Beannacht

It is my birthday and my sisters and I are crammed into one of the late-night clubs in Dublin, where everyone flocks when the regular pubs close. We can barely move. We clutch our beers, taking teeny sips, avoiding the spills as the crowd jostles us.

Jean bought a little Irish drum called a bodhran earlier in the day. We haven’t yet gone back to Siobhan’s dorm room, so Jean is forced to bring the bodhran into the club. She is very embarrassed and keeps talking about it.

“I can’t believe I have a drum in a nightclub.”

“I look like such a loser tourist with this drum.”

She instructs Siobhan and me, “If anyone asks, tell them I bought it for my nephew.” Of course no one asks. No one even notices.

Finally, Jean feels so persecuted by the imaginary judgmental Dublin night-clubbers she has created that she exclaims to them, “Yeah?? So WHAT? Yes. I have a drum. Okay? I have a drum. You got a problem with that?”

I feel melancholy. It is my birthday. Earlier that day, we had driven to see the spirals of Newgrange. They upset me. Made me feel small. Everything of any importance or resonance has happened millennia ago. An abyss between then and now.
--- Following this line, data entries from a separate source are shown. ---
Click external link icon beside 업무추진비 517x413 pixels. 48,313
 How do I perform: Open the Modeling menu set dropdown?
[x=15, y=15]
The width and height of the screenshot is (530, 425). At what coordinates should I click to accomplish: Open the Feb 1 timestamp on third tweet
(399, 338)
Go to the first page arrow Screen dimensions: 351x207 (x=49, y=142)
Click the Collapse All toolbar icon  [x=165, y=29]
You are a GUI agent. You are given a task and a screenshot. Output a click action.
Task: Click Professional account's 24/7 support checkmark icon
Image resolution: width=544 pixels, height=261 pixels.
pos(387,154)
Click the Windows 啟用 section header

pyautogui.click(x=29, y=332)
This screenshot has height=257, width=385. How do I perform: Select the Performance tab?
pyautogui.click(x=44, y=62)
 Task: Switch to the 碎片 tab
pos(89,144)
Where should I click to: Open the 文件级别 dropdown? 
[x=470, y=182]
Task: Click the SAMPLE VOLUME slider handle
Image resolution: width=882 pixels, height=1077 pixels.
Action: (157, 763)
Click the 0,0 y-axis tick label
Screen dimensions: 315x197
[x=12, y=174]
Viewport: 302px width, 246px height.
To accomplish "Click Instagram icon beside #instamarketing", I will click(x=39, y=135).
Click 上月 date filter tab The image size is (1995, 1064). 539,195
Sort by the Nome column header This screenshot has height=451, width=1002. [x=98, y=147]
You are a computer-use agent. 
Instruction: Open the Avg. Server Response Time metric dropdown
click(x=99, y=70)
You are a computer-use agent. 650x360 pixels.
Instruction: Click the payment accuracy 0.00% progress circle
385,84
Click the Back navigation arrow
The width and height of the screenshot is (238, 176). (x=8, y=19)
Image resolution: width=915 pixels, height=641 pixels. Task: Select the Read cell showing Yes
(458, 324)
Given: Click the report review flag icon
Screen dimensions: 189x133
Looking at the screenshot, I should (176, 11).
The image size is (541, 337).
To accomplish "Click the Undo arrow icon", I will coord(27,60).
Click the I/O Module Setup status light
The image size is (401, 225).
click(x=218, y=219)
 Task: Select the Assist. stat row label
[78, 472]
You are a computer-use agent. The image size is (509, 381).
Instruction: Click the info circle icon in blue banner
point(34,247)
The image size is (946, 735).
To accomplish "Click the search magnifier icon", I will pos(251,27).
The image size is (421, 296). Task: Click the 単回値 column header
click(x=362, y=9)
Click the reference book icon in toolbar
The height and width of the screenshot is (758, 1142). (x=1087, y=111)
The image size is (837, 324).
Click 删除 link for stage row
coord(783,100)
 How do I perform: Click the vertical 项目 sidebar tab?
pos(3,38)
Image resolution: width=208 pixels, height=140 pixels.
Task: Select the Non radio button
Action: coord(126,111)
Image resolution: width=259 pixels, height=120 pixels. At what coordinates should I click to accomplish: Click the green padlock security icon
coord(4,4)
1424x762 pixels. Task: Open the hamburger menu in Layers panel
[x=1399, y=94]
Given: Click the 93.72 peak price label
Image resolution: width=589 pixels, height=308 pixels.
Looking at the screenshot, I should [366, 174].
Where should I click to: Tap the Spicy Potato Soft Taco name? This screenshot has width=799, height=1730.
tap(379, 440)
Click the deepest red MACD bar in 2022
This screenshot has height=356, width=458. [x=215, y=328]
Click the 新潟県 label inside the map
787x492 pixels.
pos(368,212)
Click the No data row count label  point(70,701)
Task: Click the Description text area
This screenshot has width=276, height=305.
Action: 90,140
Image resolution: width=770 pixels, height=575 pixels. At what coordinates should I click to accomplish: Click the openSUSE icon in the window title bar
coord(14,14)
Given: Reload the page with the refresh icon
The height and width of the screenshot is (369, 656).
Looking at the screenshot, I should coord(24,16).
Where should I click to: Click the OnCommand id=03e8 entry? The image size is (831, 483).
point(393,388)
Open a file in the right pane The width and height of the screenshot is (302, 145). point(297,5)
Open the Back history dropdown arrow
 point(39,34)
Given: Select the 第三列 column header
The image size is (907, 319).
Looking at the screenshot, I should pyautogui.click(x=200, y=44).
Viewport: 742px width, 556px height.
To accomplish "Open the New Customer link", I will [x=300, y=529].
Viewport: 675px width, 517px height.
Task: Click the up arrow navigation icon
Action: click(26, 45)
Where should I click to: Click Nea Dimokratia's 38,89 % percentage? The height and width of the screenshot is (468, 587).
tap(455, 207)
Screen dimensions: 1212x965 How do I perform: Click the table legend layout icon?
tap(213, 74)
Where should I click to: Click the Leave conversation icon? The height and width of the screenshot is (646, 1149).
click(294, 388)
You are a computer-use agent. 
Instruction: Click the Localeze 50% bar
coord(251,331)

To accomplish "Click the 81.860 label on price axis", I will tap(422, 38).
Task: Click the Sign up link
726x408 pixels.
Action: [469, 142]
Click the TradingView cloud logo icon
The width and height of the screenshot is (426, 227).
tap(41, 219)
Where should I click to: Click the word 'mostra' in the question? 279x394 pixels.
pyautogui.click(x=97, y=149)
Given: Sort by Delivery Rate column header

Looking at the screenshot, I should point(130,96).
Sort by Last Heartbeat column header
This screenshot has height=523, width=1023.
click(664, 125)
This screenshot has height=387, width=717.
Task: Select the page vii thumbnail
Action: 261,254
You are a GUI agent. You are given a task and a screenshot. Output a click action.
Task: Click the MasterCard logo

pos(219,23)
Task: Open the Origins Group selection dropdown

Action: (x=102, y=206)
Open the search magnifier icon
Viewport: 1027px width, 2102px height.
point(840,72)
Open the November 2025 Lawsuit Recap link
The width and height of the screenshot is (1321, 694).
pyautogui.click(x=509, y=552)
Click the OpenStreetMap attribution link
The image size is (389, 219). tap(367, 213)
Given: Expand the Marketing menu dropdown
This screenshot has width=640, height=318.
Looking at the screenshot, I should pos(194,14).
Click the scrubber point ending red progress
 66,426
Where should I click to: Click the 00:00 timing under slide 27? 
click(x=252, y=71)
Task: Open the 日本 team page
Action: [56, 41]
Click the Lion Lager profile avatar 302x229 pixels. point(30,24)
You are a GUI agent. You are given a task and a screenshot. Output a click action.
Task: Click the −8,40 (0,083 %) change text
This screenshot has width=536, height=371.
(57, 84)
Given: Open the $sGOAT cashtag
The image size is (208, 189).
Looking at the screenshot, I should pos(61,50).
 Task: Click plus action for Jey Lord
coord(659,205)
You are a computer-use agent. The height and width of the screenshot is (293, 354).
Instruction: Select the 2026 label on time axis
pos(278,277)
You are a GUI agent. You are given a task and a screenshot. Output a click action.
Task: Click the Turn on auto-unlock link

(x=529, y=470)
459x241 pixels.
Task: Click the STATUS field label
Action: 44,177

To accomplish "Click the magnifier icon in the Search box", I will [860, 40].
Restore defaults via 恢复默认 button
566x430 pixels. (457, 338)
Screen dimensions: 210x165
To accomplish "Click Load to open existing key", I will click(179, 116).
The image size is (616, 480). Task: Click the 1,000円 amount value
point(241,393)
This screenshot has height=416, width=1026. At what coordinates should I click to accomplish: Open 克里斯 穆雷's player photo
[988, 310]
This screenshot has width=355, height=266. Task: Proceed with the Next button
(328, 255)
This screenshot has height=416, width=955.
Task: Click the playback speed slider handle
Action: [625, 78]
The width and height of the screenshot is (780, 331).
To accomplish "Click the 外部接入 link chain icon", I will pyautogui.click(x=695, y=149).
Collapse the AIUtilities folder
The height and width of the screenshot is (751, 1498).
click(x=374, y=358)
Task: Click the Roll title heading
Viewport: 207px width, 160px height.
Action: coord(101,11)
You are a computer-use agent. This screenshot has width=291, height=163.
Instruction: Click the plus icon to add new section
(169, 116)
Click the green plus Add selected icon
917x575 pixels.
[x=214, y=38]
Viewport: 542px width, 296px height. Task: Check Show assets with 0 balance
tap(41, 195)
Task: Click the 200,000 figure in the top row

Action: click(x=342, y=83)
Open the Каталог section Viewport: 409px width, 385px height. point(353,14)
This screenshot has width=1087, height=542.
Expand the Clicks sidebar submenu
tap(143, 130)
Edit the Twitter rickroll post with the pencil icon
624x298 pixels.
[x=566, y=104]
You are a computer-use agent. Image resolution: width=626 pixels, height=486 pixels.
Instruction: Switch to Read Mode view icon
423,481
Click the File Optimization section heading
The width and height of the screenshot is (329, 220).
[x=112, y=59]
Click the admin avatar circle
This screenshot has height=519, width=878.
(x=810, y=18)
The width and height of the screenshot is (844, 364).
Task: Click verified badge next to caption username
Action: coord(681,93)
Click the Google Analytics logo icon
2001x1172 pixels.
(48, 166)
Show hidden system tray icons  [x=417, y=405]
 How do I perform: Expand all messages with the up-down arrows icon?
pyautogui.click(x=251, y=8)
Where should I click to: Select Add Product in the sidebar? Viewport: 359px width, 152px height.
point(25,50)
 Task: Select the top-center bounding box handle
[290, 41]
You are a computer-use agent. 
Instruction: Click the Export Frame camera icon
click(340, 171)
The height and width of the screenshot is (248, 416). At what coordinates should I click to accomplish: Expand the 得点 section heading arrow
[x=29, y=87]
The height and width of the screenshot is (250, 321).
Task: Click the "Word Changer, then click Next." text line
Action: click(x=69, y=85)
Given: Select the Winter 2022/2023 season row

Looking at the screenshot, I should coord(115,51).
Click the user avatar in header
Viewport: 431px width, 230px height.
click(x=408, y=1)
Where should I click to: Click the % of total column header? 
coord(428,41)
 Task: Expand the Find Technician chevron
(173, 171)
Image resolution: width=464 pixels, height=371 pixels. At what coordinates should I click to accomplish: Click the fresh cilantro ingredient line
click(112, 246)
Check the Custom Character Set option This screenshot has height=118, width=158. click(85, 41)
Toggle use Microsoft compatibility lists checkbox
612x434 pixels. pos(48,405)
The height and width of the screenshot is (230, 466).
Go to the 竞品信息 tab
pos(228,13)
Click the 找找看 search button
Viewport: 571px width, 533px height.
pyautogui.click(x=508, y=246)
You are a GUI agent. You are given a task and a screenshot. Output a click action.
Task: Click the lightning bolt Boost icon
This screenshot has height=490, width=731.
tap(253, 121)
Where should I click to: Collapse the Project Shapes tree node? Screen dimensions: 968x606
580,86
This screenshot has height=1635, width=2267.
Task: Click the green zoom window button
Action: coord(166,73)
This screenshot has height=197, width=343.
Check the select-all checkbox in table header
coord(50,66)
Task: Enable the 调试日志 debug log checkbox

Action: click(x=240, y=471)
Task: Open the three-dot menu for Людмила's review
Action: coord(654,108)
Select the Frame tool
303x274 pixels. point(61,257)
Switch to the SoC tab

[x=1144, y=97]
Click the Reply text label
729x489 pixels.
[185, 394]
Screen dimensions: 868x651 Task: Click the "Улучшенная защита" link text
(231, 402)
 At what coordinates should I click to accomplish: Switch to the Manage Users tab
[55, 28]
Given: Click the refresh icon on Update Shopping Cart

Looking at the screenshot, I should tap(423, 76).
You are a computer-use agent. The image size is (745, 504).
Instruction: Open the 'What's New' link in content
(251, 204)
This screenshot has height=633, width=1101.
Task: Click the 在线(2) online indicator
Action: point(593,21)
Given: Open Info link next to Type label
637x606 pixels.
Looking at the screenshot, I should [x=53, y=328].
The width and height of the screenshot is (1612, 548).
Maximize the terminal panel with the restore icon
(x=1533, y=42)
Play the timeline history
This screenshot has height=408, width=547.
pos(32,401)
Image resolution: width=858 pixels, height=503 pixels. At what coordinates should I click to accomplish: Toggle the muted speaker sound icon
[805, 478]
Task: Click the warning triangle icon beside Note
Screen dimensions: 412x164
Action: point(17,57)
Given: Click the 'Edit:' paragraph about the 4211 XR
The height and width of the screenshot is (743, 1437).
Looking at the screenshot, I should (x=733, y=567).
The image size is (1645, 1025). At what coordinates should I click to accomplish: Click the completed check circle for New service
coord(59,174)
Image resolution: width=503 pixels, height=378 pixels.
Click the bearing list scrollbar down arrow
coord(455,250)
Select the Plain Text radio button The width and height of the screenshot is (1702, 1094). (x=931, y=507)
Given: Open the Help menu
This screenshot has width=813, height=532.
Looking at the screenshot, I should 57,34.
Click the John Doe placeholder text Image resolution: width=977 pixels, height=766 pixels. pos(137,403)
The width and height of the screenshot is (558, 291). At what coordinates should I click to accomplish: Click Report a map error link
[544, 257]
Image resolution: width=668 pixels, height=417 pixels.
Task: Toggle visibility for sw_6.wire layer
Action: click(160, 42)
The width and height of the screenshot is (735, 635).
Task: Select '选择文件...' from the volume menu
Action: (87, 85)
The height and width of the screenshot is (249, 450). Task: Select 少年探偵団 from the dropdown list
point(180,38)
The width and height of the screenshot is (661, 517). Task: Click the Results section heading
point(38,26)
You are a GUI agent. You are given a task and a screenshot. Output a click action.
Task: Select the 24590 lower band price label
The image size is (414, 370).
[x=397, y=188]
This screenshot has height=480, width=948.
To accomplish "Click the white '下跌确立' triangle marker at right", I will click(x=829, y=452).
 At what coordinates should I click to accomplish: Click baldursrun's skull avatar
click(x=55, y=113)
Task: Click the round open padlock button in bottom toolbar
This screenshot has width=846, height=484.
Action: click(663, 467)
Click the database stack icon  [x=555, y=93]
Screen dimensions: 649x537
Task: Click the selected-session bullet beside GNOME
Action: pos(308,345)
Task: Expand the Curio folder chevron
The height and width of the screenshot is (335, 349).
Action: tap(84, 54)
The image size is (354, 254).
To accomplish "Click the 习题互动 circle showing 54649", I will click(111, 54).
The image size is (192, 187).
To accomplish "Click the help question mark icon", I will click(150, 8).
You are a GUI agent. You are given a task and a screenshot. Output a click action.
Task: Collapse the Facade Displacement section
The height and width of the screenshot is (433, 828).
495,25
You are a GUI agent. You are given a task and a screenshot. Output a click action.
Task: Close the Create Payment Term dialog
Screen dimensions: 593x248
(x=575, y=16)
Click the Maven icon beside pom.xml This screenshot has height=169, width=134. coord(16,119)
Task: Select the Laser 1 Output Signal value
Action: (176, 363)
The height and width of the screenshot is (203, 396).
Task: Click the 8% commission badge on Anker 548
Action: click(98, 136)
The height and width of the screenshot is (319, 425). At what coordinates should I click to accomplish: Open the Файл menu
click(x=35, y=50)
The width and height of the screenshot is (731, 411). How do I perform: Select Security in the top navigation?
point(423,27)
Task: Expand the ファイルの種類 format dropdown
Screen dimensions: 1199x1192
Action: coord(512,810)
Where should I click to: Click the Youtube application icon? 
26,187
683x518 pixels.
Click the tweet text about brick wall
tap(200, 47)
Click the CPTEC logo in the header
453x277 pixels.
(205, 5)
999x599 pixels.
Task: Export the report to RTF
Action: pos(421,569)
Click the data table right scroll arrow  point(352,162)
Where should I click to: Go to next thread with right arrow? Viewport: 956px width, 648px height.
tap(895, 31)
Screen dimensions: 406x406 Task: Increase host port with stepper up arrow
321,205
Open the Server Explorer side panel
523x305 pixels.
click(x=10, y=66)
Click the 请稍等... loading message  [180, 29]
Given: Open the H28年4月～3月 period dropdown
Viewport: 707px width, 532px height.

An abyss between the present moment and my ability to experience it. I love my sisters with an intensity that hurts my heart, but I do not know how to express it. I feel very alone.

An Irish guy approaches. In striking up random interesting conversations with strangers, the Irish have no equal. He has barely introduced himself before Jean brings her shame out into the light. She blurts at him, “Hey! Ya like my drum???” She doesn’t want to give him a chance to silently think she’s an idiot. She wants him to know that she already knows. He grins kindly at her and compliments her bodhran, unfazed. He speaks with us. We shout above the insistent house music. I have trouble listening, still surrounded by the ghostly spirals north of Dublin. He asks us our itinerary and tells us we must go to Clonmacnoise. Jean shrieks, “We went yesterday!!” He tells us about his years in Australia, his sister with Down’s Syndrome.

“I moved back ’cause I’d like to be closer to my brothers and sisters, y’know?”

His words cut me, standing as I am, beside my dear sisters, feeling light years away from them.

He references the Spanish Armada. He is politically sophisticated, understands how the system of checks and balances work in the U.S. government. I listen to him, the rest of the thrumping gyrating pounding world dissolving into quiet stillness. A bright spotlight from overhead shines down, and I alone stand in its pool. The Irish guy comments on this, taking me in with his eyes. “It’s a beautiful image, isn’t it?” he says to my sisters.

Up until this point, it has been a four-way conversation. Full of witty banter, and interruptions. But after seeing me in the pool of light, he turns to me specifically, and says, “Sheila. Do you believe in fate?” He isn’t asking because he already knows the answer, or wants to engage in an ideological debate. He is looking for something from me.

Suddenly I am very calm. I feel that I have something to say about fate to this man, this stranger. “Yes. I do believe in fate.”

There is a sadness within him, reaching out towards the sadness within me.

He says, desperately, “Do you believe? Really?”

Again, a wave of calm certainty rises. “Yes. I do. But I also believe that it is not immediately apparent, or obvious. Sometimes you have to wait. Only in retrospect does it become clear that something was meant to be.” I shriek this in his ear.

He hangs on my words. They seem to give him comfort. Something very private has happened between us. Later, looking back on it, I have a hard time believing that this exchange even took place. It seems like something out of a dream. The spotlight beaming down, bringing with it a deep cool pool of certainty. Why?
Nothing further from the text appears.